Apple's iMessage security is broken, but the iOS 9.3 update will fix it
The security flaw has to do with the way iMessage encrypts messages and routes them through Apple’s servers. An attacker would be able to take advantage of it to 'catch' a message and probe the originating device for the encryption key, which could let one decode it and access its iCloud copy. Therefore, a skilled attacker could decrypt text, photos and videos originally sent as secure instant messages.

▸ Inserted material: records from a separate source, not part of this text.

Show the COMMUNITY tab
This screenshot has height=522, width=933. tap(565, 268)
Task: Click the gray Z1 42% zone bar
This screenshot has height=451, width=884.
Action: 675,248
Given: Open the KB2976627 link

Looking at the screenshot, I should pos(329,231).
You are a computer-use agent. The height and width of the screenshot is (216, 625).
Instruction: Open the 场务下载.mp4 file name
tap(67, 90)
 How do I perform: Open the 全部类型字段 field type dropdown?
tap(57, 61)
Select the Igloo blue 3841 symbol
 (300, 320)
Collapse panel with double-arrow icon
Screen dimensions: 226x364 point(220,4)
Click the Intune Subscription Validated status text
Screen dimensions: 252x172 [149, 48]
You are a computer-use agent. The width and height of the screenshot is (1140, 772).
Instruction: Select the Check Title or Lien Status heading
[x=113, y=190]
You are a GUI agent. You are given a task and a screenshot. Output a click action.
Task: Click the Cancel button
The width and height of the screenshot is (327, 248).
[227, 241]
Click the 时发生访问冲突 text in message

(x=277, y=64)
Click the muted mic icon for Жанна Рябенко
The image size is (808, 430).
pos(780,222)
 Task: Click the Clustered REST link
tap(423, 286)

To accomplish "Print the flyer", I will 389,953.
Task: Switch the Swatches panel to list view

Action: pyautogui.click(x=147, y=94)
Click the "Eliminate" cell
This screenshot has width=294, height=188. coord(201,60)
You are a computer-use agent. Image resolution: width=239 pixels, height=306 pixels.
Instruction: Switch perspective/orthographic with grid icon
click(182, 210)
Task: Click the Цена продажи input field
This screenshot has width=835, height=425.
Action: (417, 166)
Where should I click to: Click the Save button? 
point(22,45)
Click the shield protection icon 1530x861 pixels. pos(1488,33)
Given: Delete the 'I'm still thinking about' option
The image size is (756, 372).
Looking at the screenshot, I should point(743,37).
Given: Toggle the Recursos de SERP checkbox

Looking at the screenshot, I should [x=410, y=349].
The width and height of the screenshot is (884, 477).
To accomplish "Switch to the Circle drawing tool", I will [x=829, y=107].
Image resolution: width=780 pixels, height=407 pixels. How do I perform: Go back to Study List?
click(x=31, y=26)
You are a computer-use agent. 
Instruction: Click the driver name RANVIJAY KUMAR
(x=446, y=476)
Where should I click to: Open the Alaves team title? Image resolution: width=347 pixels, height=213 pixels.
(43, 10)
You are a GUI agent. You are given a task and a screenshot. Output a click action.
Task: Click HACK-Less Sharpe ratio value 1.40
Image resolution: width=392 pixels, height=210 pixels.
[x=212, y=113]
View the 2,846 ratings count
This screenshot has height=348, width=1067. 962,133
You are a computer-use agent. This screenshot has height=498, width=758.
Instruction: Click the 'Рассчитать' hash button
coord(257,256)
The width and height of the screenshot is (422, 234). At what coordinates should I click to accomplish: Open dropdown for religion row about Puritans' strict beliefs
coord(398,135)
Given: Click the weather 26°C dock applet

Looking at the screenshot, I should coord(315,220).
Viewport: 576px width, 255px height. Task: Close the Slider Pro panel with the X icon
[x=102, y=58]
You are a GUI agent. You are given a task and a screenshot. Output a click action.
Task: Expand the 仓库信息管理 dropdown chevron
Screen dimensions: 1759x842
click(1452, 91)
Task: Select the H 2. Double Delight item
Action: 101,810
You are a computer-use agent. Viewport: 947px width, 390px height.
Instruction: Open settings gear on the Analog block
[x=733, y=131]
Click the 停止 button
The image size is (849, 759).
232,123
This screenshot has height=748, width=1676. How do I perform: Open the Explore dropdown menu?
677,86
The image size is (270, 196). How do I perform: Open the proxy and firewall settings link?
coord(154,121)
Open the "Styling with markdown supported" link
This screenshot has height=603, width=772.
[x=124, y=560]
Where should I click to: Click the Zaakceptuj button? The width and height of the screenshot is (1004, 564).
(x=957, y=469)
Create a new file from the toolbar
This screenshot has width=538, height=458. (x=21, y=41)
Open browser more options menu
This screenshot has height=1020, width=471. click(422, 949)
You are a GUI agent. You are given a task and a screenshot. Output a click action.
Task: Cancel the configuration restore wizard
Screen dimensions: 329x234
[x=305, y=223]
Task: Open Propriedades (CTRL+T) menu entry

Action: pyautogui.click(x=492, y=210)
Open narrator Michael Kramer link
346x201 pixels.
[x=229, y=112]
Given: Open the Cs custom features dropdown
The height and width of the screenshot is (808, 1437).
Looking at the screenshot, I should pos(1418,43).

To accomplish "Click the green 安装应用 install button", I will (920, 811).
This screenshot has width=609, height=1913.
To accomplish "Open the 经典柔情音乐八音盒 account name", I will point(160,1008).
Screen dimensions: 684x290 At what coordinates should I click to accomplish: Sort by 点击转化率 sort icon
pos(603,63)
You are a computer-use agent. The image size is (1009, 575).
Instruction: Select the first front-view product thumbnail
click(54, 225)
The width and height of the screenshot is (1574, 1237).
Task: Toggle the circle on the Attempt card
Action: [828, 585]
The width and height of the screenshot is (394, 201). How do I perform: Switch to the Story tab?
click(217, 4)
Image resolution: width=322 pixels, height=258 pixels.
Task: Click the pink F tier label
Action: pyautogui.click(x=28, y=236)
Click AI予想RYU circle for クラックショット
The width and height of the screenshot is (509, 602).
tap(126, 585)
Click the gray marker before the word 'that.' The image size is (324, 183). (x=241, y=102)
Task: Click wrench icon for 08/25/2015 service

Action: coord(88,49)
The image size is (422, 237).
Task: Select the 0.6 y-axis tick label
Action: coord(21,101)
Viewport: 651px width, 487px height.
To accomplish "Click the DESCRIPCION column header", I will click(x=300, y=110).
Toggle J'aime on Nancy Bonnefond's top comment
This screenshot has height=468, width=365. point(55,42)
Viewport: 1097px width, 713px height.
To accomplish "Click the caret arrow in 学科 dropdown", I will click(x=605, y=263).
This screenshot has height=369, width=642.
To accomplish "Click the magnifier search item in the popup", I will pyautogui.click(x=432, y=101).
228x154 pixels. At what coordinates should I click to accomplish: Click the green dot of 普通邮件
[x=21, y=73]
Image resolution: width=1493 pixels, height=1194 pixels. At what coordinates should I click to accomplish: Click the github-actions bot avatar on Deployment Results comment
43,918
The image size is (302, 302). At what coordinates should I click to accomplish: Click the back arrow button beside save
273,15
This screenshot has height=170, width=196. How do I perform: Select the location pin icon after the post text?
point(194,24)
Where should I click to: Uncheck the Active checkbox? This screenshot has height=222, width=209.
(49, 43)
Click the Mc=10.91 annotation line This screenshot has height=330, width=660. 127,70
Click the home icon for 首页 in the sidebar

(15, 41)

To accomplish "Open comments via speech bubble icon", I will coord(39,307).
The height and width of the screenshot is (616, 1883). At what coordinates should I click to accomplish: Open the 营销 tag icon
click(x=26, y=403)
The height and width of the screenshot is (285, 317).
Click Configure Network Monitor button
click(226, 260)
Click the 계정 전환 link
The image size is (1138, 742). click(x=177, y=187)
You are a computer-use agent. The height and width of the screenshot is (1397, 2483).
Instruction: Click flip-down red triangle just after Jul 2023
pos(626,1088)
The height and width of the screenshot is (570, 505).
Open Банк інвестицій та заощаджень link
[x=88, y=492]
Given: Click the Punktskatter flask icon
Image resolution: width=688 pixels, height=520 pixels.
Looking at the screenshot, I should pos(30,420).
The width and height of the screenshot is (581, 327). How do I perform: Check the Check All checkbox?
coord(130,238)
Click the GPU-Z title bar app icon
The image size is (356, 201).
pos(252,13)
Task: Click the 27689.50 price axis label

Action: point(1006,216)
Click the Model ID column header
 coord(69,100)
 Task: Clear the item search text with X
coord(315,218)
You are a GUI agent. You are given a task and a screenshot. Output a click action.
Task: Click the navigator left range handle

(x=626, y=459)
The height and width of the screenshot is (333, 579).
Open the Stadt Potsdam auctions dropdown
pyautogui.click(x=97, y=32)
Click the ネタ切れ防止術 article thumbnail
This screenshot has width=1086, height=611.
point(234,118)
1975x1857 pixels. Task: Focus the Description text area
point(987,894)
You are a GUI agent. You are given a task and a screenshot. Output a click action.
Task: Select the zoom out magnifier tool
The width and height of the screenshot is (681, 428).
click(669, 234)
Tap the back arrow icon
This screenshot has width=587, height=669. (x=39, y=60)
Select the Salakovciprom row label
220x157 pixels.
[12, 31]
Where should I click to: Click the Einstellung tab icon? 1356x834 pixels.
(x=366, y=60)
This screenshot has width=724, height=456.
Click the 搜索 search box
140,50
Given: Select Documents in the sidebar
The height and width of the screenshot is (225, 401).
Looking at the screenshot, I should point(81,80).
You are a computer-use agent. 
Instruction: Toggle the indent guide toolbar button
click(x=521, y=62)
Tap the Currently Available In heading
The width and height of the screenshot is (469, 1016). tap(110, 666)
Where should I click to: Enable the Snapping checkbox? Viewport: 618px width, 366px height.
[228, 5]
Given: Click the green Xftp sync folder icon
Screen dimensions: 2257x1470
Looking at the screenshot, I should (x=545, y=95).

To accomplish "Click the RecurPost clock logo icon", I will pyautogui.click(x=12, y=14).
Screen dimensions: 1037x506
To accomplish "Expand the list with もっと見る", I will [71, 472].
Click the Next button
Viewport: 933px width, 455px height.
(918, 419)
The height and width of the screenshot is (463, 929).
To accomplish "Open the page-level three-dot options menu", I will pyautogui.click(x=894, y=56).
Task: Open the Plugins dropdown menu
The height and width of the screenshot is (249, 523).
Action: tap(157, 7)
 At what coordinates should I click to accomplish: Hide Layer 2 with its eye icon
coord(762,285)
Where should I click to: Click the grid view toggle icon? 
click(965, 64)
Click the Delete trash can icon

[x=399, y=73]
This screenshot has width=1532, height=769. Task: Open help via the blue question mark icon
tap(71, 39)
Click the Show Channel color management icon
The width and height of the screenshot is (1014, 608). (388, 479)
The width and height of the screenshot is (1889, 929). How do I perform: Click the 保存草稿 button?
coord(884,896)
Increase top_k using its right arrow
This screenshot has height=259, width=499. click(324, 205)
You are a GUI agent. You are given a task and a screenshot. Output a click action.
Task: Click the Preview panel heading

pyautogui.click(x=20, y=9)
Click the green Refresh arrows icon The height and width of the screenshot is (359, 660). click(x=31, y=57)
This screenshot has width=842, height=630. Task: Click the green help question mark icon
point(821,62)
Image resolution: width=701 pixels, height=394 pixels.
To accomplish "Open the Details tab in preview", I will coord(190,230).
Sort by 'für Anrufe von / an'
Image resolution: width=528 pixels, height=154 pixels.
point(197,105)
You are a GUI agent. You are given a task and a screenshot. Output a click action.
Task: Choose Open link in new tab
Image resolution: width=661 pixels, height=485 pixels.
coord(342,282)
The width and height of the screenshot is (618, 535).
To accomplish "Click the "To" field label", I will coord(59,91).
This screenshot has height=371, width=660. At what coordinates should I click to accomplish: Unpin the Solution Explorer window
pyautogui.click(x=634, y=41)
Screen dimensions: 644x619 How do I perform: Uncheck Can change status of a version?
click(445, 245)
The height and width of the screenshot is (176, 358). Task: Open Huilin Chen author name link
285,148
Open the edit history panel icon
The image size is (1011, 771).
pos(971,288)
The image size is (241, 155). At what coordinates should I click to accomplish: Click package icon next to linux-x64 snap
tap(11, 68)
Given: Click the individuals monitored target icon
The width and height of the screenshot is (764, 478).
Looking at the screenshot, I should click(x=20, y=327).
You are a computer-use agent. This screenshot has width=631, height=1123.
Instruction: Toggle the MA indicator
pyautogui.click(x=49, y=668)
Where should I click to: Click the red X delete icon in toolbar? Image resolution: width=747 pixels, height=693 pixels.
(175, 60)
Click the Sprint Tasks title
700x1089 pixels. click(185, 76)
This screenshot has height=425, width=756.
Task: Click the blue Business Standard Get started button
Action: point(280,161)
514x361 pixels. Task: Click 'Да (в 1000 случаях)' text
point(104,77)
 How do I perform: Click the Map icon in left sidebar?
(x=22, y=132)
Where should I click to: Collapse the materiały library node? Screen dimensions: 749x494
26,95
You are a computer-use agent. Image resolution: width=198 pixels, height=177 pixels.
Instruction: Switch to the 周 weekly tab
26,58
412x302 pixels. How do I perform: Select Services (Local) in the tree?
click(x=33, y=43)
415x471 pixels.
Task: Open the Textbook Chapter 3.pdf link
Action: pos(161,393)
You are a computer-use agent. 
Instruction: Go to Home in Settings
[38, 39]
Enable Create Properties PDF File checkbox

Even the toughest lock has a master key.The discovery comes as the U.S. government and Apple engage in a legal battle in which the DOJ demands the company writes a software backdoor to help FBI agents peer into the encrypted contents of the iPhone used by Syed Rizwan Farouk, one of two attackers who were killed by police after the shooting rampage that claimed 14 lives in the 2015 San Bernandino terrorist attack. Computer science professor and research team leader Matthew Green reflected in this context: "Even Apple, with all their skills – and they have terrific cryptographers – wasn't able to quite get this right. So it scares me that we're having this conversation about adding back doors to encryption when we can't even get basic encryption right."
Apple is aware of the researchers' findings and is at work towards a patch that's to be introduced in iOS 9.3. The company said it partially fixed the problem last fall with iOS 9's release, and it will fully address the problem through security improvements. Users are compelled to update their iOS devices to version 9.3, otherwise they remain vulnerable.